# What you should do:
Your response should consist solely of the lines from the one containing "Where should I click to: Click English" through the final line of the entries, repeated exactly.

(Saved entries)
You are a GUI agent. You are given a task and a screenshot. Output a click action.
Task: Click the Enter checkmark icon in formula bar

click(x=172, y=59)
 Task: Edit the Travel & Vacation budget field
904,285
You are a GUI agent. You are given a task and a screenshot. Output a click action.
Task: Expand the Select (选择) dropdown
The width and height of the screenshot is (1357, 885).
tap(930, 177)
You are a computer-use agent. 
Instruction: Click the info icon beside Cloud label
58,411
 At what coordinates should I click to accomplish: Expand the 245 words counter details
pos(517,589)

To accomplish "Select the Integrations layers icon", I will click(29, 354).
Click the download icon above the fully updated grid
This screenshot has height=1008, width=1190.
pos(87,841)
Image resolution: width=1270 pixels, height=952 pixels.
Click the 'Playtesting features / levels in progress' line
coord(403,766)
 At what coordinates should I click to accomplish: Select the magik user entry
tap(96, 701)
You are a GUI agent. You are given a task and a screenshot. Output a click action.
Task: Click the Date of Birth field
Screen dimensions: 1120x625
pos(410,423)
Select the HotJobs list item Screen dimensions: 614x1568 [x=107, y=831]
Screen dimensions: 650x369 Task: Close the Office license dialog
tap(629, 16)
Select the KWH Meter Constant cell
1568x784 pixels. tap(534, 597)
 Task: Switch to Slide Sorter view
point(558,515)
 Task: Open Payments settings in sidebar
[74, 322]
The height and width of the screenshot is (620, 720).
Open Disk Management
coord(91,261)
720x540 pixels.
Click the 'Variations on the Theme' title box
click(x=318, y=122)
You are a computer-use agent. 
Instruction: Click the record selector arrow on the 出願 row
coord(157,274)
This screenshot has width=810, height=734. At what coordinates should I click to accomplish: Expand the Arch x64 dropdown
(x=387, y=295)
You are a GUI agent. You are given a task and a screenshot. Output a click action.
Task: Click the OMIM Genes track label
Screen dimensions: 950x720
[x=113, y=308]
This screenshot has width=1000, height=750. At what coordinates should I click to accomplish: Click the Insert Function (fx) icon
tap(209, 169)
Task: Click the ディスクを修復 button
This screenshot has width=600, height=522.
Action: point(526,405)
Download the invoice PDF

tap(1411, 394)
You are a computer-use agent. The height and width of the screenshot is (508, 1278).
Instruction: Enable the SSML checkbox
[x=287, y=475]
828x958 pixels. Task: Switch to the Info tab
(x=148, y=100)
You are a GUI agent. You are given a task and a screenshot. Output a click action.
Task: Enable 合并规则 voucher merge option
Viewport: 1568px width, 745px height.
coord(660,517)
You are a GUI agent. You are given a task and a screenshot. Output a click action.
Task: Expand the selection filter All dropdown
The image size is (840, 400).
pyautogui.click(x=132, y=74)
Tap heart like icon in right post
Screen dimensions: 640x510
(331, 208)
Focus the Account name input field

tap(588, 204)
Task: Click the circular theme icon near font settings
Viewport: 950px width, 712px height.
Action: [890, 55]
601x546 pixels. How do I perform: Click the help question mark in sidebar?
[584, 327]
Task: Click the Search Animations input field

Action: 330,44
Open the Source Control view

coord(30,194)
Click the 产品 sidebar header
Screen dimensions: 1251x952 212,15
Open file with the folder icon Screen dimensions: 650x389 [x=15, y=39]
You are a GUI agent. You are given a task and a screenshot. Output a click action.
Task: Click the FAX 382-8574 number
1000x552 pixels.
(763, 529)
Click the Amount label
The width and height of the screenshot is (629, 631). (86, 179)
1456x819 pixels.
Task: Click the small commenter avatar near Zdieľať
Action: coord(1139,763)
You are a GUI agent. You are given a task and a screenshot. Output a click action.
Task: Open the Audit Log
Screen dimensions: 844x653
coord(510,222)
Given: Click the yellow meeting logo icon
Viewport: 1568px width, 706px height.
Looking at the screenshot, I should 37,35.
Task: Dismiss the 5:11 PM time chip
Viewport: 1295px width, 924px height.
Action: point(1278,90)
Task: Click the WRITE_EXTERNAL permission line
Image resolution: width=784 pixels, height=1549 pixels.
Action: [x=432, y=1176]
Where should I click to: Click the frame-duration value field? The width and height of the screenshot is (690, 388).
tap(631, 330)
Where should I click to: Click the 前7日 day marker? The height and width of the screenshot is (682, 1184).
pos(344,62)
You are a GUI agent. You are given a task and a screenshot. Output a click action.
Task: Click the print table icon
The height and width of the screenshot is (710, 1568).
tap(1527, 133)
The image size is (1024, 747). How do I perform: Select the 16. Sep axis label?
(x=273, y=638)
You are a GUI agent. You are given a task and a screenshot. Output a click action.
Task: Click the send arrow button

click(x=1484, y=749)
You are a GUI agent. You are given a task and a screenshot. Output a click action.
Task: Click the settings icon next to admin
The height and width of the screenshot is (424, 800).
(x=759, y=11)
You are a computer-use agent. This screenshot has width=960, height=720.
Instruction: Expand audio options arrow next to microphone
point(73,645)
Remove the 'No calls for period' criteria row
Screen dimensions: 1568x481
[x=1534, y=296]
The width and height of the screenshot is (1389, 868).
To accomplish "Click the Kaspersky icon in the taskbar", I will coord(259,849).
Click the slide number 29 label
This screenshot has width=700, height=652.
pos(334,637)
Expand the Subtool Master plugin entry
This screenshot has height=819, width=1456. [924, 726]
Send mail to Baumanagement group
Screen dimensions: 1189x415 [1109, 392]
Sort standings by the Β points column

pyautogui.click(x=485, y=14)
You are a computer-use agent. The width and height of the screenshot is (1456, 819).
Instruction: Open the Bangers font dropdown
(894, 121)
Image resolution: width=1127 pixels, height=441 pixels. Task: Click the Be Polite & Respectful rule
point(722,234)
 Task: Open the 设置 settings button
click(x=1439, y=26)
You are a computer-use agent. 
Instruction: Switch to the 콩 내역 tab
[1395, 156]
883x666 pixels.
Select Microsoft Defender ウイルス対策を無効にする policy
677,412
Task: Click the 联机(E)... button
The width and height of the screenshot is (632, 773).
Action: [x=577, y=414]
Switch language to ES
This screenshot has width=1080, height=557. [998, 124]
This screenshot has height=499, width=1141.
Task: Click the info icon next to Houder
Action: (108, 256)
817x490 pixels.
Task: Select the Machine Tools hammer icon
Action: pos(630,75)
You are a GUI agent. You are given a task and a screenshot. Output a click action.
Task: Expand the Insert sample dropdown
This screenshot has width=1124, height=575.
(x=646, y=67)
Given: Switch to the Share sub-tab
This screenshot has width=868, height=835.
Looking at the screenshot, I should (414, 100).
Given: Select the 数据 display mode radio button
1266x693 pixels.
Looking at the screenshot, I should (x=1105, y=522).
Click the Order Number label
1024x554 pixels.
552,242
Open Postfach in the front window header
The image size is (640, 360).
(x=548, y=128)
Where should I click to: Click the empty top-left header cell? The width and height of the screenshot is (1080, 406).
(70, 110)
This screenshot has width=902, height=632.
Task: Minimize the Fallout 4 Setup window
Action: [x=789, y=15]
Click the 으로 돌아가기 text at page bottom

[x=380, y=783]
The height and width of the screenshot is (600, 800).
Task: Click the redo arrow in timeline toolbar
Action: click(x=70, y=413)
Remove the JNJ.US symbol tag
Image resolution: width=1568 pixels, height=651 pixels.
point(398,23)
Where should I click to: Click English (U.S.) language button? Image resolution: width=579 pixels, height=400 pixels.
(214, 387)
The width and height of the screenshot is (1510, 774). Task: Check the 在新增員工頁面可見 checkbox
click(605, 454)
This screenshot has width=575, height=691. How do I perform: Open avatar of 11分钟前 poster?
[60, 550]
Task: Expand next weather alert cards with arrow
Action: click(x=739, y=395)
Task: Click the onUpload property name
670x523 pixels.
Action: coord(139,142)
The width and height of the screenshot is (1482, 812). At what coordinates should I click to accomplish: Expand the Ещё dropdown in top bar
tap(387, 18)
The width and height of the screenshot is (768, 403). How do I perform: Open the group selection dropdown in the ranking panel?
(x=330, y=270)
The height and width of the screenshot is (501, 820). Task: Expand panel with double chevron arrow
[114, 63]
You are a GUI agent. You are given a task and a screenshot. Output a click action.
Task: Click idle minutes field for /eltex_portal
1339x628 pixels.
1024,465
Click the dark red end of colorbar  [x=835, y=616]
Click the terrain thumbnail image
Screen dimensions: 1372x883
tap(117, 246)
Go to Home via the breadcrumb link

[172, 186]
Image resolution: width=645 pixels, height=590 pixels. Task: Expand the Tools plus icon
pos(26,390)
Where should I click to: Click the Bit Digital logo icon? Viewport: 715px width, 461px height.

# Written solution:
Where should I click to: Click English (U.S.) language button? Image resolution: width=579 pixels, height=400 pixels.
(214, 387)
The width and height of the screenshot is (1510, 774). Task: Check the 在新增員工頁面可見 checkbox
click(605, 454)
This screenshot has width=575, height=691. How do I perform: Open avatar of 11分钟前 poster?
[60, 550]
Task: Expand next weather alert cards with arrow
Action: click(x=739, y=395)
Task: Click the onUpload property name
670x523 pixels.
Action: coord(139,142)
The width and height of the screenshot is (1482, 812). At what coordinates should I click to accomplish: Expand the Ещё dropdown in top bar
tap(387, 18)
The width and height of the screenshot is (768, 403). How do I perform: Open the group selection dropdown in the ranking panel?
(x=330, y=270)
The height and width of the screenshot is (501, 820). Task: Expand panel with double chevron arrow
[114, 63]
You are a GUI agent. You are given a task and a screenshot. Output a click action.
Task: Click idle minutes field for /eltex_portal
1339x628 pixels.
1024,465
Click the dark red end of colorbar  [x=835, y=616]
Click the terrain thumbnail image
Screen dimensions: 1372x883
tap(117, 246)
Go to Home via the breadcrumb link

[172, 186]
Image resolution: width=645 pixels, height=590 pixels. Task: Expand the Tools plus icon
pos(26,390)
Where should I click to: Click the Bit Digital logo icon? Viewport: 715px width, 461px height.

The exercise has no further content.